In 2004 as an undergraduate at University of Wyoming, Jacob Dolence started a web-based business to help students buy and sell textbooks.
“What stuck with me was how much I learned in putting something out there into the world,” says Dolence. “That immersive transformational learning experience eventually inspired me to teach entrepreneurship to college students.”
Dolence entered Longwood University in 2019 as a faculty member in the Honors College. He brought with him extensive experience working with student innovation and entrepreneurship at Northern Arizona University and West Virginia University. When he heard about the Longwood SBDC, he walked over to the office and knocked on the door.
“I met Sheri and Brandon, and we went out to lunch and talked,” remembers Dolence. “They said, ‘Hey, we’re having this big meeting for a new grant. You should come and join us to hear more about it.’ That was how I first got involved.”
As Dolence began working on the grant – a GO Virginia Region 3-funded feasibility study to explore a regional entrepreneurship strategy – his knowledge of how to help innovation thrive in rural regions proved invaluable.
Today, as Longwood University’s director of educational innovation and entrepreneurial ecosystems, Dolence works to support regional entrepreneurship initiatives and education. He specializes in assisting clients in the agriculture and education sectors. His love for teaching makes him the perfect fit to oversee youth programs such as CO.STARTERS Generator, supported by RISE Collaborative. CO.STARTERS helps middle school, high school and college-aged students transform their ideas into realities through prototyping and design workshops. At the conclusion of the program, students can pitch their ideas for prize money to launch their business or product.
Since officially joining the SBDC team in the summer of 2020, Dolence has watched the program evolve into an organization that offers what he terms “amplified opportunity” through a functional pipeline.
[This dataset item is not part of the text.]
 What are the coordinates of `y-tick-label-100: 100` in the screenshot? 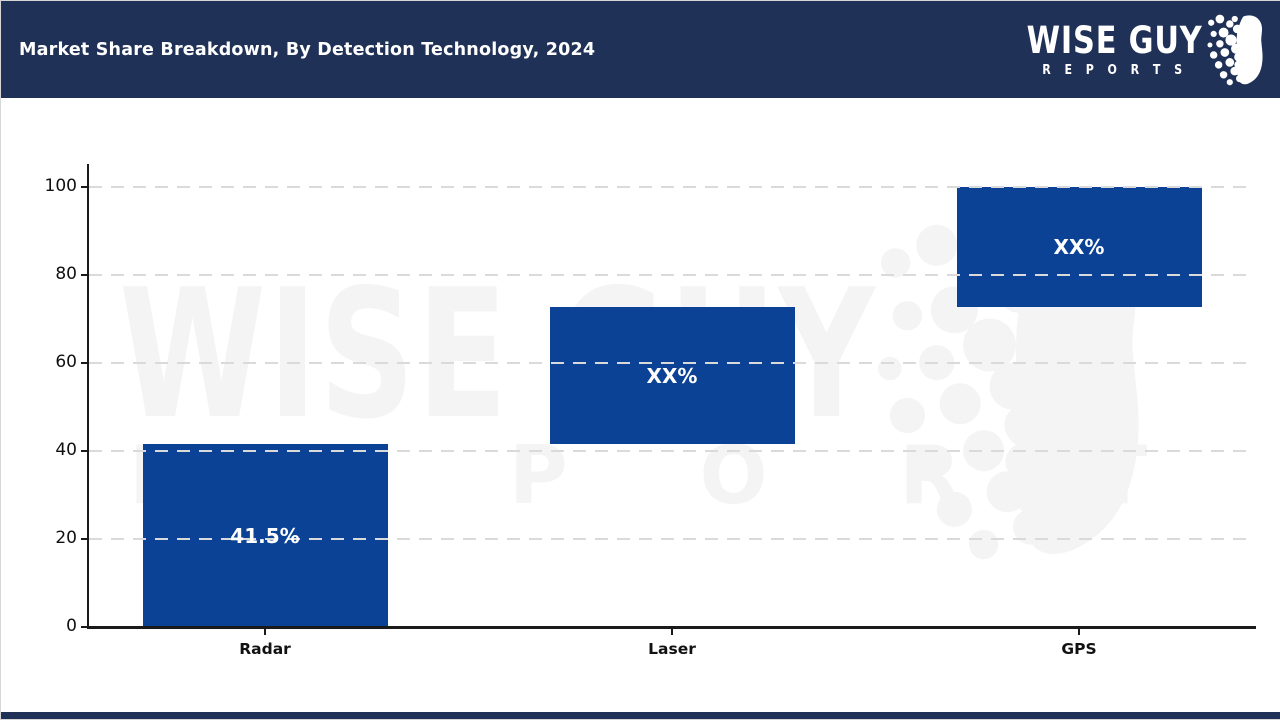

“Through regional ecosystem building work, capacity has been amplified, connecting entrepreneurs to resources they need more effectively and more quickly.”
This kind of networking – leveraging resources and figuring out how to connect entrepreneurs in ways that increase knowledge, access and opportunity – has already paid dividends.
“Recently, we connected to Charlottesville’s Community Investment Collaborative (CIC), which is a community-development funding initiative,” says Dolence. “It provides lower-interest loans to women and minority entrepreneurs. Now, several entrepreneurs in our region have gotten financing and capital through the CIC.”
Dolence loves making connections like these that put entrepreneurs one step closer to launching their dream business. In his mind, it’s like connecting pieces of a puzzle.
“If you squished our region together, we would have a population similar to Richmond or Charlottesville, but, as it is, the resources are more spread out,” he says. “So I think it’s really the role of the SBDC and RISE Collaborative to get those resources to people who need them.”
In part, this levels the playing field for anyone wanting to make it as an entrepreneur.
“Entrepreneurship is fundamental to the fabric of American society,” says Dolence. “Everyone has the right to be a small business owner.”